Texte fourni
>>>
Post Void
7.3
Post Void

Jeu de YCJY Games et Super Rare Originals (2020PC)

Des fois c’est vrai, le jeu-vidéo rend violent.
Tenez, par exemple, je viens de passer deux heures à jouer à Post Void. Je le sais parce que je me rappelle l’avoir lancé à 13h30 et que maintenant il est 15h30. Les crédits défilent sous mes yeux tandis que je me gratte compulsivement les mains. Y’a que trois noms dans ce générique, c’est pas beaucoup, en huit secondes c’est plié.
L’écran fond au noir et me montre un type tout ahuri. Sa trogne est parcourue de secousses musculaires, on dirait qu’un truc en dessous cherche à s’échapper. Il se met à dégouliner du nez, des oreilles. Une substance blanche et lumineuse s’écoule, en abondance dès une poignée de secondes. Maintenant ça sort de sa bouche, et même de ses yeux. Je vois plus rien, j’ai peur, je vois plus rien.


Stay hydrated bitch


Ah non attendez. Ouais ok, en fait tout va bien. Je n’ai fait que relancer une partie à la seconde même où je l’ai pu. Pfiou, j’ai bien cru perdre les pédales, et pour de bon cette fois. Alors que bon, je ne fais que jouer à un excellent shooter.
Ce n’était donc pas le reflet de ma tronche que je voyais se liquéfier telle la plus immonde des oranges pressées, ce n’était que ma barre de vie – sous la forme inhabituelle d’une tête décapitée que l’on tient de la main gauche. Gravité oblige, le récipient se déverse promptement à même le sol. Surtout que cette boite crânienne n’a pas l’air d’être la plus développée du règne animal. Il faut donc la maintenir à flot, et vite, sous peine de décéder, tout simplement.
Afin d’éviter ce désagrément, la solution est simple et expéditive. Nous sommes dans un jeu-vidéo, l’idée est donc de zigouiller tout ce qui bouge. Car si la précieuse ressource que nous convoitons est cette glu vitale, il semble alors assez logique que l’on puisse en dénicher dans tout être sentient.
De toute façon, tout ce que nous avons à disposition c’est un flingue et un cardio incroyable, et ce que nous n’avons pas c’est le temps de niaiser.
Alors dans le doute, et à défaut d’une meilleure idée, tirons sur le premier truc qu’on croise. Tiens, un type en costard, piou piou. De la glu s’en échappe, vient remplir la tête, s’écoule aussitôt. Ça fonctionne à peu près, ça suffira. On dirait bien qu’on n’a pas le choix, c’est parti pour un bon vieux carnage.


C’est la même chose que dans Dead Space, vous savez bien avec tous ses machins intradiégétiques ou j’sais pas quoi. Eh bien là c’est pareil, sauf que ta barre de vie te regarde droit des les yeux dans un memento mori à l’échelle si courte qu’il n’y a pas le moindre échelon sur lequel se reposer.
Tout cela laisse penser que Post Void a englouti puis digéré le Doom de 2016 et pousse son idée de tuer pour récupérer de la vie jusqu’à son retranchement le plus retranché. Et ça marche tellement bien.
<<<
Consigne A
Recopiez à l'identique le passage de la critique de Post Void allant de « Alors dans le » jusqu'à « lequel se reposer. ».

Ensemble de lignes
>>>
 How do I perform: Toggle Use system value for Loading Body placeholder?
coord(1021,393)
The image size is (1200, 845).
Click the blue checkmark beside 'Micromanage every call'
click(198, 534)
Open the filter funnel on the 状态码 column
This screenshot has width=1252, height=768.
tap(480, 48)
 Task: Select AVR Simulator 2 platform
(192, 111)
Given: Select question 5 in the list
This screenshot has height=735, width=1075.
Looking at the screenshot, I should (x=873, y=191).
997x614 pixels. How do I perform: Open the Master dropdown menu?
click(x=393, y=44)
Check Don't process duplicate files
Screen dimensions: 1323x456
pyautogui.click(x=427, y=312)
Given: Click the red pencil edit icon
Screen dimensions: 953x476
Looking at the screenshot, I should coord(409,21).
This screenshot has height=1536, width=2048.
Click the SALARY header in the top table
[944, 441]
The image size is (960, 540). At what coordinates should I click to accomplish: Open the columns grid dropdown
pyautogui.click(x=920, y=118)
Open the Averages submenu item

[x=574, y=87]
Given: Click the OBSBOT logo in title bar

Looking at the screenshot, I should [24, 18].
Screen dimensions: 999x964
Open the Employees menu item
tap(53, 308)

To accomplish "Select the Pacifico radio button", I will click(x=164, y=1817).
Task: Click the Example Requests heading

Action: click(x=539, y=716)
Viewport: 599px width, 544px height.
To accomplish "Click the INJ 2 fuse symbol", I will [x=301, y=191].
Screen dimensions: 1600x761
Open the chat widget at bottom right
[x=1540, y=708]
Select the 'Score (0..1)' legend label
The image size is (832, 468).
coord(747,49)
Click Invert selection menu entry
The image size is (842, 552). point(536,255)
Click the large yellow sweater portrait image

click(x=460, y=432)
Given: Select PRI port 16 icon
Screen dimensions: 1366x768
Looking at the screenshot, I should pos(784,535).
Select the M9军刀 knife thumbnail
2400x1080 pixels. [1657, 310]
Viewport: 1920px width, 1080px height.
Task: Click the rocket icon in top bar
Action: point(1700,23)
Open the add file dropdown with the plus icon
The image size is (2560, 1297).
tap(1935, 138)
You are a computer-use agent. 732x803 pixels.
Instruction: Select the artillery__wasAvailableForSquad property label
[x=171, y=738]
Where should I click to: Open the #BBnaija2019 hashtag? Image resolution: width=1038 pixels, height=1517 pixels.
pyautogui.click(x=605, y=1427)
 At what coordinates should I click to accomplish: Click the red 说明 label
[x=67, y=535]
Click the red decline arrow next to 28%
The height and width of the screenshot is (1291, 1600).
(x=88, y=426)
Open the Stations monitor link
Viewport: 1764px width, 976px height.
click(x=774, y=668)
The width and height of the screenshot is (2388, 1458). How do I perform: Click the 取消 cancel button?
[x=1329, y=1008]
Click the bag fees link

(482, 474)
<<<
Consigne B
Dans l'ensemble de lignes, présentez sous forme de liste numérotée la série allant de la ligne qui contient « The image size is (1200, 845). » jusqu'à celle qui contient « pyautogui.click(x=427, y=312) », ces deux lignes incluses, sans les lignes vides.

Réponse complète A
Alors dans le doute, et à défaut d’une meilleure idée, tirons sur le premier truc qu’on croise. Tiens, un type en costard, piou piou. De la glu s’en échappe, vient remplir la tête, s’écoule aussitôt. Ça fonctionne à peu près, ça suffira. On dirait bien qu’on n’a pas le choix, c’est parti pour un bon vieux carnage.


C’est la même chose que dans Dead Space, vous savez bien avec tous ses machins intradiégétiques ou j’sais pas quoi. Eh bien là c’est pareil, sauf que ta barre de vie te regarde droit des les yeux dans un memento mori à l’échelle si courte qu’il n’y a pas le moindre échelon sur lequel se reposer.

Réponse complète B
1. The image size is (1200, 845).
2. Click the blue checkmark beside 'Micromanage every call'
3. click(198, 534)
4. Open the filter funnel on the 状态码 column
5. This screenshot has width=1252, height=768.
6. tap(480, 48)
7.  Task: Select AVR Simulator 2 platform
8. (192, 111)
9. Given: Select question 5 in the list
10. This screenshot has height=735, width=1075.
11. Looking at the screenshot, I should (x=873, y=191).
12. 997x614 pixels. How do I perform: Open the Master dropdown menu?
13. click(x=393, y=44)
14. Check Don't process duplicate files
15. Screen dimensions: 1323x456
16. pyautogui.click(x=427, y=312)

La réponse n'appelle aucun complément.